Sorry, you can send live scorpions but you have to write "live venemous scrorpions" all over the box and double box it and a few other rules you can look up online.


----------



## AFK (Nov 16, 2006)

i received a large shipment of live water diving beetles, whirligig beetles, and giant water scavenger beetles about a year ago via USPS, and the box had in large conspicuous letters, "HANDLE WITH CARE - LIVE INSECTS"

unless a new law was created in the last year, i had no problem whatsoever with shipped insects.
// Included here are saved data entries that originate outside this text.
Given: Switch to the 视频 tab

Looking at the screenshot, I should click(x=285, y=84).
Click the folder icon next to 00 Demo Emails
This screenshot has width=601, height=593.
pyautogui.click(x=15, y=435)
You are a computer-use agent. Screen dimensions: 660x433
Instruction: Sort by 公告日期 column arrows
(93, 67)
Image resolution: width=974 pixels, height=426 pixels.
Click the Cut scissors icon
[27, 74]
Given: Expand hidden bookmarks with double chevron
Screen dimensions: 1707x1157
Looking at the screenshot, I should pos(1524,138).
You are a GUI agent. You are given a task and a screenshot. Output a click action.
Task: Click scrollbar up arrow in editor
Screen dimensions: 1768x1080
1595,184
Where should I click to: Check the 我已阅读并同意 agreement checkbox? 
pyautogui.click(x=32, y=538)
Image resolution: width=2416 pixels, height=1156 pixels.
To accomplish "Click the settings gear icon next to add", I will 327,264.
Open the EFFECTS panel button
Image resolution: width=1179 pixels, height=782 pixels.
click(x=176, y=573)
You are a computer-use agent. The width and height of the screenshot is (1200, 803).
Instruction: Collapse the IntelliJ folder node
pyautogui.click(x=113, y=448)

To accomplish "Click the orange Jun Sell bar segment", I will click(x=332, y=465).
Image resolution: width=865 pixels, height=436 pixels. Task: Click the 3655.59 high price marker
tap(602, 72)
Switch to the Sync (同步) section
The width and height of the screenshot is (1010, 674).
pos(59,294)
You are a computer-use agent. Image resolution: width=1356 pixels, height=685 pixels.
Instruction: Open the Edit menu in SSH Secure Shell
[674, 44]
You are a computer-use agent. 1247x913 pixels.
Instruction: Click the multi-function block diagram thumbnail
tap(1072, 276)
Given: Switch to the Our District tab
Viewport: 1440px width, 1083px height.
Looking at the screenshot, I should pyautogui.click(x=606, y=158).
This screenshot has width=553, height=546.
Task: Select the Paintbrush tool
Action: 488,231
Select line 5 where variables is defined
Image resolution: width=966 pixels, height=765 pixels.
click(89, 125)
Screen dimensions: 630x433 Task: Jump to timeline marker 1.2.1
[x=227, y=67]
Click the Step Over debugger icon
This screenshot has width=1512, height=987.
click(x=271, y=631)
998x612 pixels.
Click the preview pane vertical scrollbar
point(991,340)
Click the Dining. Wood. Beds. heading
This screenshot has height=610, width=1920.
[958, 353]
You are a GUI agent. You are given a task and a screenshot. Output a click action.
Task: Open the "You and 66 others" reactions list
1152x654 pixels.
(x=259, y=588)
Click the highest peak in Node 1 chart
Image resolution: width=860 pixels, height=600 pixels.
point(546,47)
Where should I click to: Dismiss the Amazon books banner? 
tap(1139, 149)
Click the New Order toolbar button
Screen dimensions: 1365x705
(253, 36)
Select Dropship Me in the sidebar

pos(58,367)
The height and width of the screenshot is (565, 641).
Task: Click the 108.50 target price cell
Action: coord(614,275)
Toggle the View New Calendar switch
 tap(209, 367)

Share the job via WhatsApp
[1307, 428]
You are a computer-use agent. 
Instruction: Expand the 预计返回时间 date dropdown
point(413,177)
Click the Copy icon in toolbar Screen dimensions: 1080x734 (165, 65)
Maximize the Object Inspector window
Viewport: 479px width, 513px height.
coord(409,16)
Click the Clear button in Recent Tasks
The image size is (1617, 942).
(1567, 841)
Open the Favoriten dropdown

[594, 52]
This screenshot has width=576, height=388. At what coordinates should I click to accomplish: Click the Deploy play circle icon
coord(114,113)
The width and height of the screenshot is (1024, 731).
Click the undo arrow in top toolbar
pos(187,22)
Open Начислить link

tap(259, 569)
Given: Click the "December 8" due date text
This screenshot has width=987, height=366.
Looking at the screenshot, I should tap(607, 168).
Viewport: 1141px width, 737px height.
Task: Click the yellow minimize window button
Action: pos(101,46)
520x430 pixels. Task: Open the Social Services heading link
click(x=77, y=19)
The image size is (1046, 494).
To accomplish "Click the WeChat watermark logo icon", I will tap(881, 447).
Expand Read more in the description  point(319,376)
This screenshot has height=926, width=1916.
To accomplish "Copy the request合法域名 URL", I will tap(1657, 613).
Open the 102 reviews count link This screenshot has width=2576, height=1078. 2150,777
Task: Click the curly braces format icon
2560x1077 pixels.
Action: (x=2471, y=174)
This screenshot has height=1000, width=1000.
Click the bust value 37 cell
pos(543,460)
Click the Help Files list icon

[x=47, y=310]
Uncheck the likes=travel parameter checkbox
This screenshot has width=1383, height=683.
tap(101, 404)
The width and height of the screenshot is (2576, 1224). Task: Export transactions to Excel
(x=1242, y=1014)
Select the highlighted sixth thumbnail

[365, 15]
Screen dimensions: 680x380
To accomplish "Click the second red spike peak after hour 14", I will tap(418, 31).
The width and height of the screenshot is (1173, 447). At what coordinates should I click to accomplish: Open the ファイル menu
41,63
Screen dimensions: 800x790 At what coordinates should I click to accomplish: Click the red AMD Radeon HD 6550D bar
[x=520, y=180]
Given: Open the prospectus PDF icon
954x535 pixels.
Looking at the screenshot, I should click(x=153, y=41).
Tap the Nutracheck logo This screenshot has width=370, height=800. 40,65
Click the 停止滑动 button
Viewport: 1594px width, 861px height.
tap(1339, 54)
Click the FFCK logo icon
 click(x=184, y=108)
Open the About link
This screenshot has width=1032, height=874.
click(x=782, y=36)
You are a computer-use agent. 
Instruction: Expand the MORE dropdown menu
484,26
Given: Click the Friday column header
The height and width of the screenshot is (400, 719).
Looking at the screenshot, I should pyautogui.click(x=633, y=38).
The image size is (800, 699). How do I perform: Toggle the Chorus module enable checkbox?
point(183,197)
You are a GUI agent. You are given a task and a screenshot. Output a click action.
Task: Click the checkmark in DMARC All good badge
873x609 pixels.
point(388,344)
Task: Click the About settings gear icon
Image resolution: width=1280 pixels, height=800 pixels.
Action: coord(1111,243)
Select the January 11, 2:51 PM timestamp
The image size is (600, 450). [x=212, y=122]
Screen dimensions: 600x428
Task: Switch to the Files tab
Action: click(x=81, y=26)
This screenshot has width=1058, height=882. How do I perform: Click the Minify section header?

p.s. an aquarium of water insects is one of the coolest ever pets you can ever have.


----------



## Orin (Nov 18, 2006)

If you got them from the business I think you did, in the last six months that business had to switch to UPS because the USPS started sending back all the express boxes turned down by the carrier (the outside company, often Fedex, not the post office) saying 'couldn't find a plane'.


----------



## Rick (Nov 18, 2006)

I have not had any issues with shipping USPS but I use the kiosk to ship packages yourself and it does ask you if it contains live animals or animal parts.


----------



## vincecater (Nov 18, 2006)

I found that you can legally send insects (within the UK that is) as long as you state they are live food for other reptiles/insects. This is within the royal mail guidelines I believe?

cheerz, Vince


----------



## Ian (Nov 18, 2006)

Aparently not Vince. You are only allowed to send insects stated by the Royal Mail terms (bees, mealworms, and a few others. Crickets, locusts, waxworms etc are not listed.) However on the parcelforce website, which they are sent by, you are allowed to send insects which can be used as pest control. The praying mantis comes under this category, I believe.


----------



## infinity (Nov 18, 2006)

Use the word perishable... it achieves the same thing and people tend to associate it with food/ fruit. I think just as long as they don't know what's in the box and can see that the box is secure, they don't seem to mind.

I get mine dropped off in an insulated box outside my house- the post office knows I bring in live bugs so they actively try to dump it when they come round to my house just so they don't have to put up with the chirping back at the office  

You do get batter service- the worse they think the bug is, the quicker they come round to get rid of it


----------